- _Given task_
Could you reproduce the stretch of records below from the line containing "You are a computer-use agent. 382x207 pixels." through the line containing "tap(614, 10)", renaming "Instruction" to "Directive" and leaving everything else unchanged?
*** Data for this task
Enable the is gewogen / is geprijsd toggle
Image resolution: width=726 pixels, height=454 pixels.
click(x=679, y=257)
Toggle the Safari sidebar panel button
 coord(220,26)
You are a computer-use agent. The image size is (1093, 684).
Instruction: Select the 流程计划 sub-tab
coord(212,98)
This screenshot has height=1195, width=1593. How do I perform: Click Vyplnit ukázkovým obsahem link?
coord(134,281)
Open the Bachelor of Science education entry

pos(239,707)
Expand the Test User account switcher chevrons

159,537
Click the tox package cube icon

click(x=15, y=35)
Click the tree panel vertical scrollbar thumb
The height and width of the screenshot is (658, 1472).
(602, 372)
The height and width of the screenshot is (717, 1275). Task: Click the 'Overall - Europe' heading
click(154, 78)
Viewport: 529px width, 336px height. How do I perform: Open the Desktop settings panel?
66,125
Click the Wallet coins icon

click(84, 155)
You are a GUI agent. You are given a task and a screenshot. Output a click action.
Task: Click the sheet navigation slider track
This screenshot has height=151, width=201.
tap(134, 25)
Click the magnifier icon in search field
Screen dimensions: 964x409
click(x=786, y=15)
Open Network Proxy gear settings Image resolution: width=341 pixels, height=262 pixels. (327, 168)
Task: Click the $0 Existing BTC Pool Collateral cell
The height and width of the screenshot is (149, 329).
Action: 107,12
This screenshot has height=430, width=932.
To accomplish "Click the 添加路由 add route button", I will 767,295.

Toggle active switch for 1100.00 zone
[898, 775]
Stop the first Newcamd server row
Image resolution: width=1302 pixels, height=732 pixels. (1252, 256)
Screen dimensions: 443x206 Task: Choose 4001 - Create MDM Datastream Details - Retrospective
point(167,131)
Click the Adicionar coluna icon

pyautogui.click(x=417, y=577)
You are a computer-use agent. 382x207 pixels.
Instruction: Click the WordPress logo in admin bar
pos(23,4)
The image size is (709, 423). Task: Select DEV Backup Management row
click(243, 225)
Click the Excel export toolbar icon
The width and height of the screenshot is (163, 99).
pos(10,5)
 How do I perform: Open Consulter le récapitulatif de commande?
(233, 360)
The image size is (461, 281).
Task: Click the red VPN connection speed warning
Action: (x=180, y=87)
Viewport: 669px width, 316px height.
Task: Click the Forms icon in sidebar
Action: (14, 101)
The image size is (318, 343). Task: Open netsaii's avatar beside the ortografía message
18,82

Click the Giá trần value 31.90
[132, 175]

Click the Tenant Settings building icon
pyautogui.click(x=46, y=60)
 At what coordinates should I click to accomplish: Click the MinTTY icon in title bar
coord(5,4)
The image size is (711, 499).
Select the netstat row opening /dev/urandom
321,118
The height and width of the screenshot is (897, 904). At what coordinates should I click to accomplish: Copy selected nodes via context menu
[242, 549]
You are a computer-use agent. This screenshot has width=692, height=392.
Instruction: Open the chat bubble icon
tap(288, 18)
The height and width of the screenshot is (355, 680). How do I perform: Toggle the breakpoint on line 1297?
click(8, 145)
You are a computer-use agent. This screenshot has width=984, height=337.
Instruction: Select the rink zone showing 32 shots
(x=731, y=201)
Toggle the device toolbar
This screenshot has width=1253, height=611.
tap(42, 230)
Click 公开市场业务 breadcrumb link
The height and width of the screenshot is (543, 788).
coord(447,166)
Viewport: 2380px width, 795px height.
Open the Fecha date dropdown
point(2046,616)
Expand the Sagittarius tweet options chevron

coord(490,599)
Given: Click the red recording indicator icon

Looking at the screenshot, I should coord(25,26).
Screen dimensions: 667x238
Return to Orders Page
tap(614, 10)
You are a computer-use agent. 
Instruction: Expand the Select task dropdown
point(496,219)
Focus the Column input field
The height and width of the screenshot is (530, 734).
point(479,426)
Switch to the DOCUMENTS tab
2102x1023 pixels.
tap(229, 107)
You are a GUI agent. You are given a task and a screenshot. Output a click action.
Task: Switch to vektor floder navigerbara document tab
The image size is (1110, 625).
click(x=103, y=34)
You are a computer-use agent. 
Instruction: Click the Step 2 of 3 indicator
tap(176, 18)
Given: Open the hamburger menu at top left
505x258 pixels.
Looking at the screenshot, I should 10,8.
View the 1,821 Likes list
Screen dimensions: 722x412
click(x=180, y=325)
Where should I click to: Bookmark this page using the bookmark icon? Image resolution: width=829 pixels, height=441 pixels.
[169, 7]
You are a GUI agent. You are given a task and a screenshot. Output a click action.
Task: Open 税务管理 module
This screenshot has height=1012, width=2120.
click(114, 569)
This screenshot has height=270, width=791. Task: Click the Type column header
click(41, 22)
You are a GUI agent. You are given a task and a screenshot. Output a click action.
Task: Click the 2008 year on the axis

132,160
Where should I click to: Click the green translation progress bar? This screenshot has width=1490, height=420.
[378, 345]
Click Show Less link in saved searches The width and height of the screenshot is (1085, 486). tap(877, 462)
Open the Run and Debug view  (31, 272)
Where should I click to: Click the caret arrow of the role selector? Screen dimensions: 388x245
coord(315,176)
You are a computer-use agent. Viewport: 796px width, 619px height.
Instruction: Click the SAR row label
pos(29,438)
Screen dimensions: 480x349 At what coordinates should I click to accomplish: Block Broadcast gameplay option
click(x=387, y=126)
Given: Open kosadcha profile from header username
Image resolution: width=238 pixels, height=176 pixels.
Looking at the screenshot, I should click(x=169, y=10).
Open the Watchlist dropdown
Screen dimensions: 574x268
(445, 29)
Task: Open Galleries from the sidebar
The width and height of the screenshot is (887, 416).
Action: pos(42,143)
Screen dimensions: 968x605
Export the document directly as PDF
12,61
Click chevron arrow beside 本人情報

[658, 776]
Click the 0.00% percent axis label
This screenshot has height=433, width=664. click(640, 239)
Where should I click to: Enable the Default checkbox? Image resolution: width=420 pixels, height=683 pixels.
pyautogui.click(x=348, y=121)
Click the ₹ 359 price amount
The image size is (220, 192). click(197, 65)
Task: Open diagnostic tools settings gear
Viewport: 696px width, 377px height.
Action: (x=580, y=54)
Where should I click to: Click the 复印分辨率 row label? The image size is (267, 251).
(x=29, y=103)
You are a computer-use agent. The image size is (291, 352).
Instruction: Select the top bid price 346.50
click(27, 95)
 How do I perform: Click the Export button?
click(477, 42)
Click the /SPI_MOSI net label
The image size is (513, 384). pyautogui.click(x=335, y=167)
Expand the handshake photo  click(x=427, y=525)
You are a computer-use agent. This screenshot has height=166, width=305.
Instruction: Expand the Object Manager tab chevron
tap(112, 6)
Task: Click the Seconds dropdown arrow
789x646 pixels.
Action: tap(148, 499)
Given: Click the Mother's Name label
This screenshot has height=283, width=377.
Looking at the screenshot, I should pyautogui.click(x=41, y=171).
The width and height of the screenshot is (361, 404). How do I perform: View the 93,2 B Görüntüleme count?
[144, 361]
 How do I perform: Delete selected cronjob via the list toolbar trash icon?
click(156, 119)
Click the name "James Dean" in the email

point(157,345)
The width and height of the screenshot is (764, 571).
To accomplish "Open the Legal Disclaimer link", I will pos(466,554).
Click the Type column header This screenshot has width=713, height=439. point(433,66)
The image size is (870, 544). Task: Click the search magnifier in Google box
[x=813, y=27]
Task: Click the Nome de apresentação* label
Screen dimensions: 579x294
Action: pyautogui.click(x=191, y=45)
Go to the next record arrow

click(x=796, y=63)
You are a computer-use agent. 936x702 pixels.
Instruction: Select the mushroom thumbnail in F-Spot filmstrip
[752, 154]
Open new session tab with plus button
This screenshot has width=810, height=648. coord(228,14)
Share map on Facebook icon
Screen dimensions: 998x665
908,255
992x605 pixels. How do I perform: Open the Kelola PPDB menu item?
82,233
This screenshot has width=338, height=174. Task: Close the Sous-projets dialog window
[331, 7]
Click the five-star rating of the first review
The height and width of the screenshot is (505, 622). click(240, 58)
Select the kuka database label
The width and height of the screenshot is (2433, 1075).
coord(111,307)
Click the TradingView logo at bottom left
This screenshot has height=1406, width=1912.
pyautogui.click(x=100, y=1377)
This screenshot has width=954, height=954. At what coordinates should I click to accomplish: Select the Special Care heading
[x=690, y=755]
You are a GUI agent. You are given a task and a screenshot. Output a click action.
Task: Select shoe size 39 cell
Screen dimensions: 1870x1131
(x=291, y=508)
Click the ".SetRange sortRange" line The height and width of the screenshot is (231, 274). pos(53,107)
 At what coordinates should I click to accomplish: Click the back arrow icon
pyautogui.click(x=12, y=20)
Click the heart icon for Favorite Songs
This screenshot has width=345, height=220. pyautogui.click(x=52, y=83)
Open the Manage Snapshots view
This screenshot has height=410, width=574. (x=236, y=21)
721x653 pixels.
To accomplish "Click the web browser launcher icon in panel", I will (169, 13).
******
- _Output for this exercise_
You are a computer-use agent. 382x207 pixels.
Directive: Click the WordPress logo in admin bar
pos(23,4)
The image size is (709, 423). Task: Select DEV Backup Management row
click(243, 225)
Click the Excel export toolbar icon
The width and height of the screenshot is (163, 99).
pos(10,5)
 How do I perform: Open Consulter le récapitulatif de commande?
(233, 360)
The image size is (461, 281).
Task: Click the red VPN connection speed warning
Action: (x=180, y=87)
Viewport: 669px width, 316px height.
Task: Click the Forms icon in sidebar
Action: (14, 101)
The image size is (318, 343). Task: Open netsaii's avatar beside the ortografía message
18,82

Click the Giá trần value 31.90
[132, 175]

Click the Tenant Settings building icon
pyautogui.click(x=46, y=60)
 At what coordinates should I click to accomplish: Click the MinTTY icon in title bar
coord(5,4)
The image size is (711, 499).
Select the netstat row opening /dev/urandom
321,118
The height and width of the screenshot is (897, 904). At what coordinates should I click to accomplish: Copy selected nodes via context menu
[242, 549]
You are a computer-use agent. This screenshot has width=692, height=392.
Directive: Open the chat bubble icon
tap(288, 18)
The height and width of the screenshot is (355, 680). How do I perform: Toggle the breakpoint on line 1297?
click(8, 145)
You are a computer-use agent. This screenshot has width=984, height=337.
Directive: Select the rink zone showing 32 shots
(x=731, y=201)
Toggle the device toolbar
This screenshot has width=1253, height=611.
tap(42, 230)
Click 公开市场业务 breadcrumb link
The height and width of the screenshot is (543, 788).
coord(447,166)
Viewport: 2380px width, 795px height.
Open the Fecha date dropdown
point(2046,616)
Expand the Sagittarius tweet options chevron

coord(490,599)
Given: Click the red recording indicator icon

Looking at the screenshot, I should coord(25,26).
Screen dimensions: 667x238
Return to Orders Page
tap(614, 10)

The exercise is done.